I don't understand why the spec talks of "a
value of type S"; I would expect that the type of the reference variable would be used, not the type of the value referred to. But in the example it doesn't make a difference anyway. The type Collection<? extends String> is in no super- or subtype relationship to type Collection<? extends Number> either.
I would expect an error message. The compiler does not issue the expected message - due to a compiler bug. Is this what you are saying?

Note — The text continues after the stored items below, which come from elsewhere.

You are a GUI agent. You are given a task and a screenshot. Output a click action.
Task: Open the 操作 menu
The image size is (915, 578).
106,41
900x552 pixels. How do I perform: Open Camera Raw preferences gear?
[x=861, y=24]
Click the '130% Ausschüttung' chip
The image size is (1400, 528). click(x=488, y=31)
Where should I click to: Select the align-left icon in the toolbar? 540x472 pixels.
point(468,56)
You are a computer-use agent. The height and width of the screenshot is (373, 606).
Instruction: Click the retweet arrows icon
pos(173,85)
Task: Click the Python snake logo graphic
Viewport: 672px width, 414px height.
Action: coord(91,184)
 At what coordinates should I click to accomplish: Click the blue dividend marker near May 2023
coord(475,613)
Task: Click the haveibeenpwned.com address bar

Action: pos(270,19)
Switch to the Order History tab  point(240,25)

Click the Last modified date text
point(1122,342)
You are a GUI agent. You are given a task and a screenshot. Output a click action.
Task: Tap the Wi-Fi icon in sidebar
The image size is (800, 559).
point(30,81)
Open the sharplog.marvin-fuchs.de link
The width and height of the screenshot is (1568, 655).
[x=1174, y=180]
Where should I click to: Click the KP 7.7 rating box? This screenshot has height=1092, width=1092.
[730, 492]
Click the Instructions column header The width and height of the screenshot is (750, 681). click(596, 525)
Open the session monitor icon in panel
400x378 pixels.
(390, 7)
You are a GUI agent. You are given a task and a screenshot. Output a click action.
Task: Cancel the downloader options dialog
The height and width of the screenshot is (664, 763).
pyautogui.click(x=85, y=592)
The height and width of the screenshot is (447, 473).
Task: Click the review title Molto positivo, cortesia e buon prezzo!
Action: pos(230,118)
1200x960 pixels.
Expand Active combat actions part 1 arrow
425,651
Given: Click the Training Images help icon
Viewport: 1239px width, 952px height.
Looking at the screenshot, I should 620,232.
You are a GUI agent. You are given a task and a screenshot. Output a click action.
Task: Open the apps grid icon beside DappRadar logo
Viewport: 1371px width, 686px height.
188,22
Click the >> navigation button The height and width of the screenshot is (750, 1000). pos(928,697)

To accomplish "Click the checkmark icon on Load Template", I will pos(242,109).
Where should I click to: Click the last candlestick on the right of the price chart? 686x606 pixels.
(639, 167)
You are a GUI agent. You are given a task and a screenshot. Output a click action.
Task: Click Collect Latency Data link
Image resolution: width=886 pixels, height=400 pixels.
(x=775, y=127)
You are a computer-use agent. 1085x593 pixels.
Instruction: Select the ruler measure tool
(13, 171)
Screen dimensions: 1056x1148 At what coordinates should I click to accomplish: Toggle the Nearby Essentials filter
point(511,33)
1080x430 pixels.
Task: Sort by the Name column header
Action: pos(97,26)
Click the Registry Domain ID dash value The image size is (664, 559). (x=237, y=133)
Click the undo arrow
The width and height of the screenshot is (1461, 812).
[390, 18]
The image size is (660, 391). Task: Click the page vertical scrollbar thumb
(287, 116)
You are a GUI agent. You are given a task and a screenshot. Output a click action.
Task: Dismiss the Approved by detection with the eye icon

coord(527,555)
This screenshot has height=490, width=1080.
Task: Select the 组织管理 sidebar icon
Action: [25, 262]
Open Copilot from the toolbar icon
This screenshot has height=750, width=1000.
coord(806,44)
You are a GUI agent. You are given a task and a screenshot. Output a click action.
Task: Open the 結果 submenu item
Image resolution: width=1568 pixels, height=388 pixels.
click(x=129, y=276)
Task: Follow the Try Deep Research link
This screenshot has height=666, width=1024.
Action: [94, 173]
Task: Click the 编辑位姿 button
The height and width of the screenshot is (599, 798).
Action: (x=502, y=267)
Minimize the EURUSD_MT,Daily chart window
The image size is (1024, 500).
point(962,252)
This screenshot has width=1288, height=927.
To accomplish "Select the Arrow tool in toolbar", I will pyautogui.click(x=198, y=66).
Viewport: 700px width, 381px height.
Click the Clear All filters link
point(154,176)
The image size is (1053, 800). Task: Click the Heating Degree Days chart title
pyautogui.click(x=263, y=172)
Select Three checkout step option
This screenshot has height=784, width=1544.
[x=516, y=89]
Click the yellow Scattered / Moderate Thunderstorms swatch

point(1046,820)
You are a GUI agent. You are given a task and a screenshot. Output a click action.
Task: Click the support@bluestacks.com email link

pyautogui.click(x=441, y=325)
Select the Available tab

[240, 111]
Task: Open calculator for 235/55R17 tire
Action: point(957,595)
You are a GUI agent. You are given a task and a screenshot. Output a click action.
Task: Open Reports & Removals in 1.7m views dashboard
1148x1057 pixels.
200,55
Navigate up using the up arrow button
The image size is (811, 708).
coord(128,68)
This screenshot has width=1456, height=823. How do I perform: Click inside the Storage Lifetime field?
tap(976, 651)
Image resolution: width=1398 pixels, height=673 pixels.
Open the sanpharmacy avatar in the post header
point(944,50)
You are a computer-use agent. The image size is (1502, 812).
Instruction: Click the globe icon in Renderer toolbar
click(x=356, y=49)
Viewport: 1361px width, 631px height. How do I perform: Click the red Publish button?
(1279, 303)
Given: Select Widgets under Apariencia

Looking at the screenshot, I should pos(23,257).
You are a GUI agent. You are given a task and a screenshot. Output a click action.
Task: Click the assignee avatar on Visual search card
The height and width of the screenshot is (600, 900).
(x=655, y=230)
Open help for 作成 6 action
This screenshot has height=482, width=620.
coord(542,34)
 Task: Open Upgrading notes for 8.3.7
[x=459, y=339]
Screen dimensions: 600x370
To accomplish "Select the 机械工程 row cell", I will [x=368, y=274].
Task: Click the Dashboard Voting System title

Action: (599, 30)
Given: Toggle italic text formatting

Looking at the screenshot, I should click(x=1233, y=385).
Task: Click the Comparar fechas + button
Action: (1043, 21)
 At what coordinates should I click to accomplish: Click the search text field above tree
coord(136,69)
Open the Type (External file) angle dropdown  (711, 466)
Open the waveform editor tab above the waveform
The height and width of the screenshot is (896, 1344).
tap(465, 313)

By the way, is this a compiler bug, too?
clas X<T> {
void f(T arg) { boolean b = arg instanceof T; }
}
The compiler mumbles something regarding "unexpected type, found : T, required: class or array". It looks to me as though the compiler would in general reject the use of type variables as the right-hand side operand of instanceof expressions. The spec however allows it. See the syntax productions; it permits "RelationalExpression instanceof ReferenceType" and a ReferenceType can be a TypeVariable. The compiler can only reject the instanceof expression above on the ground of section 5.4, which it can't do in this case because the static type of arg is T.